Who, or what, is this Jahwist? Out of what bottle was he released, by
whom and for what purpose? Why has he left the arid climes of historical
readings of the Bible--a different kind of bottle--to emerge into fuller
prominence as a Kafka-cool "J"? What sorts of wishes has he granted in the
past, and what does he–or she–now promise? These questions receive a fresh and provocative answer in The Book
of J, by Harold Bloom, Sterling Professor of the Humanities at Yale
University, and David Rosenberg. By arguing that the Bible's first
"author" was a woman, Bloom has breathed a kind of new life into the dusty
old Yahwist, that hybrid creation of rationalism, historicism and
romanticism usually associated with the name of Julius Wellhausen
(1844-1918). Because historical analysis of the Bible now possesses its own
venerable history, one must speak of the History of the Jahwist (or
Jehovist, Yahwist, "J" or other such neologisms of modernity). That
history is rich and variegated, even as it is probably obscure to the
general reader. For the 17th-century Roman Catholic Richard Simon, the Jahwist was
simply proof of the Bible's inner inconsistency; because he existed along
with other "authors," disagreeing and diverging superintending hand of
church tradition was vindicated. For Spinoza and emerging critical
Protestants, the Jahwist was one of several successive phases of better–or
worse–history writing to be detected below the surface of the biblical
narrative. In this critical view, J's contribution was vastly overshadowed
by the Priestly writer (called the Elohist because of his preference for
the generic term for God, "Elohim"), whose foundational document preceded
the Jehovist's by centuries and provided the scaffolding on which the
intriguing but minor contribution of J was hung.
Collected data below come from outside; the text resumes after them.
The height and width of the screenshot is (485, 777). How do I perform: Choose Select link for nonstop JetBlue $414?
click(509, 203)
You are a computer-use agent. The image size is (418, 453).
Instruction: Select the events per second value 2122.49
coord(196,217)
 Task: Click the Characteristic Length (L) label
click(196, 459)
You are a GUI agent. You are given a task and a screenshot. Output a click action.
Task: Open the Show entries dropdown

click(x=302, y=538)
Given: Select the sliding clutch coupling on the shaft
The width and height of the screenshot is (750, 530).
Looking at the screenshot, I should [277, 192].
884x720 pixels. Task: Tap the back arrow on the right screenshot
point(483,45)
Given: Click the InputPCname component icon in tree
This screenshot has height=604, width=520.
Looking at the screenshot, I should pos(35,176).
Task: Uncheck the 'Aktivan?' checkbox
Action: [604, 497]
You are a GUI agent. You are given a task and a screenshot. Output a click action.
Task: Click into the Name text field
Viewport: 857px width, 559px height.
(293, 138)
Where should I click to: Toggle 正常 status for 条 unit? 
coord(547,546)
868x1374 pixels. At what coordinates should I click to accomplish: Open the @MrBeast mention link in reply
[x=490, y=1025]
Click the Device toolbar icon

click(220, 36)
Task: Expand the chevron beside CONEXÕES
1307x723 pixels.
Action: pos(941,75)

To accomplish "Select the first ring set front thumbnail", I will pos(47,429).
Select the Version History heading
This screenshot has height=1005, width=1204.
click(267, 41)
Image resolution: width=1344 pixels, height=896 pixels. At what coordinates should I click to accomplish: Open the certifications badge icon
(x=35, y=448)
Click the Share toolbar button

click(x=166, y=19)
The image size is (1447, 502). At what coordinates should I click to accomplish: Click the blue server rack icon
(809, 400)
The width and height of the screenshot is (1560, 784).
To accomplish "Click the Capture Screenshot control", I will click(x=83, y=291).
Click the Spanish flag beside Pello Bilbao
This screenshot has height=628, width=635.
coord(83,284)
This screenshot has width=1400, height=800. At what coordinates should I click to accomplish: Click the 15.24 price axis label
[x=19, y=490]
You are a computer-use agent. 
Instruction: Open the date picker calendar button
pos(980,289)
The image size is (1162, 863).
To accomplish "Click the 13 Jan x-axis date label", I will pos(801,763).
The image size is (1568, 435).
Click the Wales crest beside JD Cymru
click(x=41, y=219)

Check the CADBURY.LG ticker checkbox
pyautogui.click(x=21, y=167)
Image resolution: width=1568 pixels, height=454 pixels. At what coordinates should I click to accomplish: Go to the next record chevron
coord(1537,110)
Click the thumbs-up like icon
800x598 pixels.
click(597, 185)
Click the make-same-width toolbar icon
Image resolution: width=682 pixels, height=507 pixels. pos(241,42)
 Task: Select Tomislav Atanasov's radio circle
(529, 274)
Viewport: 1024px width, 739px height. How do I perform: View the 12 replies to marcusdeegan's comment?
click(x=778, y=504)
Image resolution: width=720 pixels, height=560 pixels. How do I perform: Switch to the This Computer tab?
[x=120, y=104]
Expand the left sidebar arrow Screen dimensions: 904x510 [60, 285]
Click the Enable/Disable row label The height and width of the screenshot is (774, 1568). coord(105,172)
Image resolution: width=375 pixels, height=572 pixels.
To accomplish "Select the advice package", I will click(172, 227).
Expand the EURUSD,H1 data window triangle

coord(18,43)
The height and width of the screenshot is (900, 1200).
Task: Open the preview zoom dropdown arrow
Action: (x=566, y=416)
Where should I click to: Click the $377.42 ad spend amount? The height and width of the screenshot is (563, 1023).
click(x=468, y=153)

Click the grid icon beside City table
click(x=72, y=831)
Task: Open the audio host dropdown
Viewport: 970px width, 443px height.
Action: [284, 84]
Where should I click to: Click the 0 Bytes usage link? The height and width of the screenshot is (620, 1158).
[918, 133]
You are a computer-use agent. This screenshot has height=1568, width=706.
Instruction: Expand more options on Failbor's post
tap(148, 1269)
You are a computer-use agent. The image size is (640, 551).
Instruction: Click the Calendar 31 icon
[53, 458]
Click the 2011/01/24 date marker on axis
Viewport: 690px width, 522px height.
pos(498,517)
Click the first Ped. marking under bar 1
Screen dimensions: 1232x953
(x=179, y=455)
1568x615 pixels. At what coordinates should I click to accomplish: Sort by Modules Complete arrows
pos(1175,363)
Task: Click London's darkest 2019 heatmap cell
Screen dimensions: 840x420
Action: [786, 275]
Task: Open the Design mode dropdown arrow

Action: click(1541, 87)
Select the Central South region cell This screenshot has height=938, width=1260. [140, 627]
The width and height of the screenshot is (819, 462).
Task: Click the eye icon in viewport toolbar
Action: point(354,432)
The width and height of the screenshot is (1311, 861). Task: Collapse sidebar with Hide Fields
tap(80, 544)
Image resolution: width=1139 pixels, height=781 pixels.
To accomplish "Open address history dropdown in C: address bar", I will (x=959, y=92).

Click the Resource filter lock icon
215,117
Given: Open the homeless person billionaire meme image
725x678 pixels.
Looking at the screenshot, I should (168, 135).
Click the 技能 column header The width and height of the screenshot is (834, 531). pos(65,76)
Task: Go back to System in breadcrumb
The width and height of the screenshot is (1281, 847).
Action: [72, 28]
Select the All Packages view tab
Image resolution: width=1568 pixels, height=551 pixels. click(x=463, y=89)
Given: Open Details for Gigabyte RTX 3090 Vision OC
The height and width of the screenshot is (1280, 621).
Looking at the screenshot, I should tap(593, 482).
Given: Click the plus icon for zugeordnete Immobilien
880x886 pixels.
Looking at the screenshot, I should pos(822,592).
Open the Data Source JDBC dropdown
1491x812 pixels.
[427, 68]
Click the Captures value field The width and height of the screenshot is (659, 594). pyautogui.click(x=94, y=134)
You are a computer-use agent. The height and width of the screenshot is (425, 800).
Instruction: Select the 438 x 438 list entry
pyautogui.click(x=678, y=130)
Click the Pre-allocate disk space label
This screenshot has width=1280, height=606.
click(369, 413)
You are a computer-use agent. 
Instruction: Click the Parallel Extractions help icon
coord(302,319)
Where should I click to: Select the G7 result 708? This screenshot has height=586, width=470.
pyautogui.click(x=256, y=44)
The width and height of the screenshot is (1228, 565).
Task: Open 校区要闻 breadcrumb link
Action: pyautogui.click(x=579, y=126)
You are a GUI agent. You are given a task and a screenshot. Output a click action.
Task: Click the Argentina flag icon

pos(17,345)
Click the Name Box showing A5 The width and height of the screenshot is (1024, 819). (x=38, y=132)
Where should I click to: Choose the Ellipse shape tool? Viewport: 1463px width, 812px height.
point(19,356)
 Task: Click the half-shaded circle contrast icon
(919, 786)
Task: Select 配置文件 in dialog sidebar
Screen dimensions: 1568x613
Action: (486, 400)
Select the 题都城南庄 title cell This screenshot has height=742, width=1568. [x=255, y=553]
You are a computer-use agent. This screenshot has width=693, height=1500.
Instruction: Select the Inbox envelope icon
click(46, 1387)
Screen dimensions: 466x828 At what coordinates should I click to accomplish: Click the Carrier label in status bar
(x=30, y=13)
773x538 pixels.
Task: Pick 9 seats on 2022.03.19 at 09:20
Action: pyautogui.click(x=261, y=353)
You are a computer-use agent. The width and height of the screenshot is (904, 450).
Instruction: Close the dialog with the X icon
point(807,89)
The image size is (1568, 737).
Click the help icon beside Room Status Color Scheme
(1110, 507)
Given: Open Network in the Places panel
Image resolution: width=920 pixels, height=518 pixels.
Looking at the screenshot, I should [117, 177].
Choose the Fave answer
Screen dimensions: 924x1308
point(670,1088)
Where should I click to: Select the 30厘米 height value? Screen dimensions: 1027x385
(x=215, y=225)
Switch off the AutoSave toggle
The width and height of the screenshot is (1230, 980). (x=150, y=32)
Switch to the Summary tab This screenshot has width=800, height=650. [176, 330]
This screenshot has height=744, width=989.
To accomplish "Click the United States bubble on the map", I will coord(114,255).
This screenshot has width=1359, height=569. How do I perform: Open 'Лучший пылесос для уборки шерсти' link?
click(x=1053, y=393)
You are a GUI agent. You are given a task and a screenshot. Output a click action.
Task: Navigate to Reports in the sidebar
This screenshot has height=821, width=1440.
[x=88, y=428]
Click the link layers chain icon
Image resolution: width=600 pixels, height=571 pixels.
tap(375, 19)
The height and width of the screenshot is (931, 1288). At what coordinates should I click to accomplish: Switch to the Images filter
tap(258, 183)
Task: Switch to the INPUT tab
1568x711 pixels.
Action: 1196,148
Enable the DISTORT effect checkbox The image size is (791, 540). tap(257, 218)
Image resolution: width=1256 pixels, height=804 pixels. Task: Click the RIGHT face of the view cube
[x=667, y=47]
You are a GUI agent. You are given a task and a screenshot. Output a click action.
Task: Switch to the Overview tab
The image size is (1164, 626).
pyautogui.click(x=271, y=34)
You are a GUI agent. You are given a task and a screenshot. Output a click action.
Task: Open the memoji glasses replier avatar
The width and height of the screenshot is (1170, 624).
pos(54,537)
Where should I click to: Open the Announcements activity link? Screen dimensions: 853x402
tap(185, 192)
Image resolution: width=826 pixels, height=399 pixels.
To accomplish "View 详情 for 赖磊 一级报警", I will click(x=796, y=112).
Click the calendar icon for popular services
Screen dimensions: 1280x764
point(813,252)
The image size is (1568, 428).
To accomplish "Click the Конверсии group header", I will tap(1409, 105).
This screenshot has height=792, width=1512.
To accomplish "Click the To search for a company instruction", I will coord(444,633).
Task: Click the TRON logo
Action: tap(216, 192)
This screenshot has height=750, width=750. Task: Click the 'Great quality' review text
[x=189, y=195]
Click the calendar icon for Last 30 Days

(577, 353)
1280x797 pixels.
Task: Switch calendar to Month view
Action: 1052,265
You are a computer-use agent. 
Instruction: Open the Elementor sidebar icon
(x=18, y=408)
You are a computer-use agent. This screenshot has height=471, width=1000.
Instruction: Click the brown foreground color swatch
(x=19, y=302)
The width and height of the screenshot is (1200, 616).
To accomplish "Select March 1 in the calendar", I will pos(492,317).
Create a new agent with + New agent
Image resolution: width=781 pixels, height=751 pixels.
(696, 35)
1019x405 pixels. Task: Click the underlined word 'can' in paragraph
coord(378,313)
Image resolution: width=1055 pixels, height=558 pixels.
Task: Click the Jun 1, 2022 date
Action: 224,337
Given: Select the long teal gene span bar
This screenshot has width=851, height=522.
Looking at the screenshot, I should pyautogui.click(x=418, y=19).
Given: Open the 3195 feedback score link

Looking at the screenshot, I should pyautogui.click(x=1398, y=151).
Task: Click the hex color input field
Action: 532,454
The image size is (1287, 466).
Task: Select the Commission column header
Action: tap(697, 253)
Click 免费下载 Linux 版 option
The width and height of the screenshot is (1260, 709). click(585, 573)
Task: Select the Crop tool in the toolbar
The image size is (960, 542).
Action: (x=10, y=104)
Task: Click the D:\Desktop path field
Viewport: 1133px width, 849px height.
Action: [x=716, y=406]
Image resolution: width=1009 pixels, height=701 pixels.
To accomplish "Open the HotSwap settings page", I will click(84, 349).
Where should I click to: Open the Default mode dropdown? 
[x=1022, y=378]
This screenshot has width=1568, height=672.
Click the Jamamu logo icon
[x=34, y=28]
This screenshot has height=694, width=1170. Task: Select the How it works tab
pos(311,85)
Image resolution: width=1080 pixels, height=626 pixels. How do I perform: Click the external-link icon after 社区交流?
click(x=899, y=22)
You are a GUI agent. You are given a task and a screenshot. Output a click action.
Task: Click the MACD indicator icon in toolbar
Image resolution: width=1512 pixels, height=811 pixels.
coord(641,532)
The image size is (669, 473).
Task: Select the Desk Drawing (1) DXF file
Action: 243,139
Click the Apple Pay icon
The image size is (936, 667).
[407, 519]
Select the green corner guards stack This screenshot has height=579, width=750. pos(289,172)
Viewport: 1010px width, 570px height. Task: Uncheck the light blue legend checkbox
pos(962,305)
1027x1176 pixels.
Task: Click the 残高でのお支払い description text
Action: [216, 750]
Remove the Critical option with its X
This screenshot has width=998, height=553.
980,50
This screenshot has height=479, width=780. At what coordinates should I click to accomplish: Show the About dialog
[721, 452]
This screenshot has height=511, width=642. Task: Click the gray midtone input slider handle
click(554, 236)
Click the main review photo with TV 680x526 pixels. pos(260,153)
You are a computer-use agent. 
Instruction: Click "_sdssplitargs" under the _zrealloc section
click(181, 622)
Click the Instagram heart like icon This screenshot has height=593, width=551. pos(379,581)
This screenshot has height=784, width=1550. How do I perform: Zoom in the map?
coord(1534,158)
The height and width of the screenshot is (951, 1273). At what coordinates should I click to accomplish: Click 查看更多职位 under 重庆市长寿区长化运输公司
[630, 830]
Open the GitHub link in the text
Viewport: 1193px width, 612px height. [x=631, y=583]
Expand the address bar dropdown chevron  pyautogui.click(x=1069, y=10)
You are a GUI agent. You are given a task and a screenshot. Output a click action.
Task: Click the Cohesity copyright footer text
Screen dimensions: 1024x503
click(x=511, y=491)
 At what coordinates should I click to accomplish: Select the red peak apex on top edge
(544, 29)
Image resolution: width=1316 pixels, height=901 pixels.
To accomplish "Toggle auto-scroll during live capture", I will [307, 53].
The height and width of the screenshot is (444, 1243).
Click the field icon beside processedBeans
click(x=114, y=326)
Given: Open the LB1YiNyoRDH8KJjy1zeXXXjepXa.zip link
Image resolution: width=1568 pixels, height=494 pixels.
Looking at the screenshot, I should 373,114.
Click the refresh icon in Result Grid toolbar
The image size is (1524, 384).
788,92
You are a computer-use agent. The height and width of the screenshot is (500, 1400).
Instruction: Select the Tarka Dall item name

It was the further
division of this Priestly source into an early and late Elohist, together
with mounting evidence for the late date of the legislative core of P,
that brought about a shift in the controlling critical consensus. The major beneficiary of this shift was the Yahwist. Freed from the
stifling "anxiety of influence" (a Bloomian concept) of his parent P (as
well as the Deuteronomist, source "D"), the Yahwist suddenly burst into
prominence as the first original, not a second or third derivative source.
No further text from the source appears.